# Are there any bugs I should NOT feed to Mantids?



## Meadow98684 (Jun 28, 2012)

Just wondering. Because my mantids seem to like variety. I caught a Damselfly or a Dragonfly today, and my Multispina grabbed it right out of my hand. He really liked it. The fly that was already in there he seemed to be not as interested in.

Are there any bugs that I should steer clear of?


----------



## whatislove (Jun 28, 2012)

The only things you should avoid are ants and really venomous spiders (and even the spiders is usually fine but you do run the risk of it getting a good shot in and killing your mantis), ants are small and call reinforcements.

Other than that just avoid any bugs that have been near pesticides.

I'm sure there are a few more rare/obscure species of 1 type of bug that you shouldn't feed them but in general, catching bugs from outside your house isn't going to harm your mantis.


----------



## Paradoxica (Jun 28, 2012)

I have seen footage of a dragonfly taking a mantis befor but it was outside and the dragonfly had the benefit of surprise, not like when you drop something into the mantis tank and they are instantly aware of it. Also I have read on the forum that Superworms have a nasty bite and are able to hurt a mantis.


----------



## gripen (Jun 29, 2012)

Paradoxica said:


> I have seen footage of a dragonfly taking a mantis befor but it was outside and the dragonfly had the benefit of surprise, not like when you drop something into the mantis tank and they are instantly aware of it. Also I have read on the forum that Superworms have a nasty bite and are able to hurt a mantis.

REQUEST A: Summarize the mantis feeding thread in two sentences.

MATERIAL FOR THIS TASK:
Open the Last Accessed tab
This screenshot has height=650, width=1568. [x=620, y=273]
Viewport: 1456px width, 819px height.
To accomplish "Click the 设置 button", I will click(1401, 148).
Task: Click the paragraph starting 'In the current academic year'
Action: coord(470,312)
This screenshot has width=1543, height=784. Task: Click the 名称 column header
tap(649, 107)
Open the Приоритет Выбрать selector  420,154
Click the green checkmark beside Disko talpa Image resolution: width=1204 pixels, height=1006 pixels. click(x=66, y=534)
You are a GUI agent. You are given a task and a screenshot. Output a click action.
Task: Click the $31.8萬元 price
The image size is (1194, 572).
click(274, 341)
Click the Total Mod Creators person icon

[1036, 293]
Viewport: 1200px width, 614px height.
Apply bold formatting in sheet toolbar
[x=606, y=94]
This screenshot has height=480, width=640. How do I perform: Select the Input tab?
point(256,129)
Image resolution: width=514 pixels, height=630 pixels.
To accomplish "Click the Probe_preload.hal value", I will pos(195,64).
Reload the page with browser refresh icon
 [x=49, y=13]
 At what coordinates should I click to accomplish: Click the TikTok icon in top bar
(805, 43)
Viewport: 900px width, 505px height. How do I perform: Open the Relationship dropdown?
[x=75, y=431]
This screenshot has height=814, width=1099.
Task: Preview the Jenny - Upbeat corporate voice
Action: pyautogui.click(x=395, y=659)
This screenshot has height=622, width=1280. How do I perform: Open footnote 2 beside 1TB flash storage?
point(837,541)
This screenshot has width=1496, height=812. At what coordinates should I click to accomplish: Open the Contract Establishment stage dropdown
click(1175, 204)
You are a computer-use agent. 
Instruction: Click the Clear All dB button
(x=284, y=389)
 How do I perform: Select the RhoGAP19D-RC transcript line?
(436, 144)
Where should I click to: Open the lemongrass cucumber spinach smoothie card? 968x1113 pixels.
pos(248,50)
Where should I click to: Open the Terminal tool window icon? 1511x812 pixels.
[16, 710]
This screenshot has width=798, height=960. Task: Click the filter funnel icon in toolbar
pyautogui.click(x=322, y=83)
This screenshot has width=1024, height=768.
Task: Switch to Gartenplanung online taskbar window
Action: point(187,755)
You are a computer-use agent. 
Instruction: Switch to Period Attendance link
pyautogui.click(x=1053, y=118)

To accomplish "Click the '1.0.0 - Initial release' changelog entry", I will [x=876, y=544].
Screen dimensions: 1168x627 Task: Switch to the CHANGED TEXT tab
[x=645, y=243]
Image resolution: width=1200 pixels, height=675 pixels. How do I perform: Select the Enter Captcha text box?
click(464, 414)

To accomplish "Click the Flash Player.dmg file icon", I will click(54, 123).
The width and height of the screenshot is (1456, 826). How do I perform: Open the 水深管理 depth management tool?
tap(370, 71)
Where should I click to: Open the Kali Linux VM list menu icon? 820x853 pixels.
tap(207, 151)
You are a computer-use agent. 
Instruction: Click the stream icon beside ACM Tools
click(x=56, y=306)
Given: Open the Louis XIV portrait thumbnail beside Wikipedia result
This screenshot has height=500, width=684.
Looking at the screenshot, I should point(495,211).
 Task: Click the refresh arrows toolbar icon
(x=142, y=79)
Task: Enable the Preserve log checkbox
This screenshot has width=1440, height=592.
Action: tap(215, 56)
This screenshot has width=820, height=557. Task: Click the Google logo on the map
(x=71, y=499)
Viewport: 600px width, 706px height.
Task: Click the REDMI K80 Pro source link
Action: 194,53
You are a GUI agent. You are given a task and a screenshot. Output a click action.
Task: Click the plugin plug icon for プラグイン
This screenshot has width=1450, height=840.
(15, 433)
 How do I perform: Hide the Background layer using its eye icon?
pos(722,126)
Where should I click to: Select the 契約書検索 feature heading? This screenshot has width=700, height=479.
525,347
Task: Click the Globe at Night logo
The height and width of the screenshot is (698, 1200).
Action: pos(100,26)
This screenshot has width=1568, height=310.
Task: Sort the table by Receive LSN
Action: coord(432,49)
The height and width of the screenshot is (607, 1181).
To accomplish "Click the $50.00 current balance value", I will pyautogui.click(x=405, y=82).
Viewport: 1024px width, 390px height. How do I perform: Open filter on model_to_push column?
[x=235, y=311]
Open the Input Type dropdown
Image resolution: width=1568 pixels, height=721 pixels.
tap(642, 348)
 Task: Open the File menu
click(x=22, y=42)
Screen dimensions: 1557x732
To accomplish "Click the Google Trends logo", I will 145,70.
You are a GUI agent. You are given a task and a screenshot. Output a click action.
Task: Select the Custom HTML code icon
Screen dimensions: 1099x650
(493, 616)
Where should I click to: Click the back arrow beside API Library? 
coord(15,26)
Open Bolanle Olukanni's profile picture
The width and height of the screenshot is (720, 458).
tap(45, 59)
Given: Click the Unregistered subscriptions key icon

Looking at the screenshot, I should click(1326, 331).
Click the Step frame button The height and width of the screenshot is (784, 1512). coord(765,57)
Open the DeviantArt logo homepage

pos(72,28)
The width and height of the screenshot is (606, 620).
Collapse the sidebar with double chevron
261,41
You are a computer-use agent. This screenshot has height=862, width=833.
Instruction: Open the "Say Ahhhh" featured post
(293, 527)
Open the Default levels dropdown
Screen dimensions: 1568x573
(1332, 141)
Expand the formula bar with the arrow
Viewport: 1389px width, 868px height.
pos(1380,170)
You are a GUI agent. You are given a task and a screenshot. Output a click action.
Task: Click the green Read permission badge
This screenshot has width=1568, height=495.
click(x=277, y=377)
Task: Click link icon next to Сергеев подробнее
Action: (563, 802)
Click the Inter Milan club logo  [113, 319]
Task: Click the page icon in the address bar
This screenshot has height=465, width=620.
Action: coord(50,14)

REQUEST B: Quote the records from their first line through the line containing "Action: point(187,755)", with both of those lines included.

CORRECT RESULT A: A keeper asks whether any bugs should not be fed to mantids, mentioning that their Multispina grabbed a damselfly or dragonfly right out of their hand. Replies say to avoid ants, really venomous spiders and any bugs that have been near pesticides, and one poster adds having seen footage of a dragonfly taking a mantis outside and having read that superworms have a nasty bite that can hurt a mantis.

CORRECT RESULT B:
Open the Last Accessed tab
This screenshot has height=650, width=1568. [x=620, y=273]
Viewport: 1456px width, 819px height.
To accomplish "Click the 设置 button", I will click(1401, 148).
Task: Click the paragraph starting 'In the current academic year'
Action: coord(470,312)
This screenshot has width=1543, height=784. Task: Click the 名称 column header
tap(649, 107)
Open the Приоритет Выбрать selector  420,154
Click the green checkmark beside Disko talpa Image resolution: width=1204 pixels, height=1006 pixels. click(x=66, y=534)
You are a GUI agent. You are given a task and a screenshot. Output a click action.
Task: Click the $31.8萬元 price
The image size is (1194, 572).
click(274, 341)
Click the Total Mod Creators person icon

[1036, 293]
Viewport: 1200px width, 614px height.
Apply bold formatting in sheet toolbar
[x=606, y=94]
This screenshot has height=480, width=640. How do I perform: Select the Input tab?
point(256,129)
Image resolution: width=514 pixels, height=630 pixels.
To accomplish "Click the Probe_preload.hal value", I will pos(195,64).
Reload the page with browser refresh icon
 [x=49, y=13]
 At what coordinates should I click to accomplish: Click the TikTok icon in top bar
(805, 43)
Viewport: 900px width, 505px height. How do I perform: Open the Relationship dropdown?
[x=75, y=431]
This screenshot has height=814, width=1099.
Task: Preview the Jenny - Upbeat corporate voice
Action: pyautogui.click(x=395, y=659)
This screenshot has height=622, width=1280. How do I perform: Open footnote 2 beside 1TB flash storage?
point(837,541)
This screenshot has width=1496, height=812. At what coordinates should I click to accomplish: Open the Contract Establishment stage dropdown
click(1175, 204)
You are a computer-use agent. 
Instruction: Click the Clear All dB button
(x=284, y=389)
 How do I perform: Select the RhoGAP19D-RC transcript line?
(436, 144)
Where should I click to: Open the lemongrass cucumber spinach smoothie card? 968x1113 pixels.
pos(248,50)
Where should I click to: Open the Terminal tool window icon? 1511x812 pixels.
[16, 710]
This screenshot has width=798, height=960. Task: Click the filter funnel icon in toolbar
pyautogui.click(x=322, y=83)
This screenshot has width=1024, height=768.
Task: Switch to Gartenplanung online taskbar window
Action: point(187,755)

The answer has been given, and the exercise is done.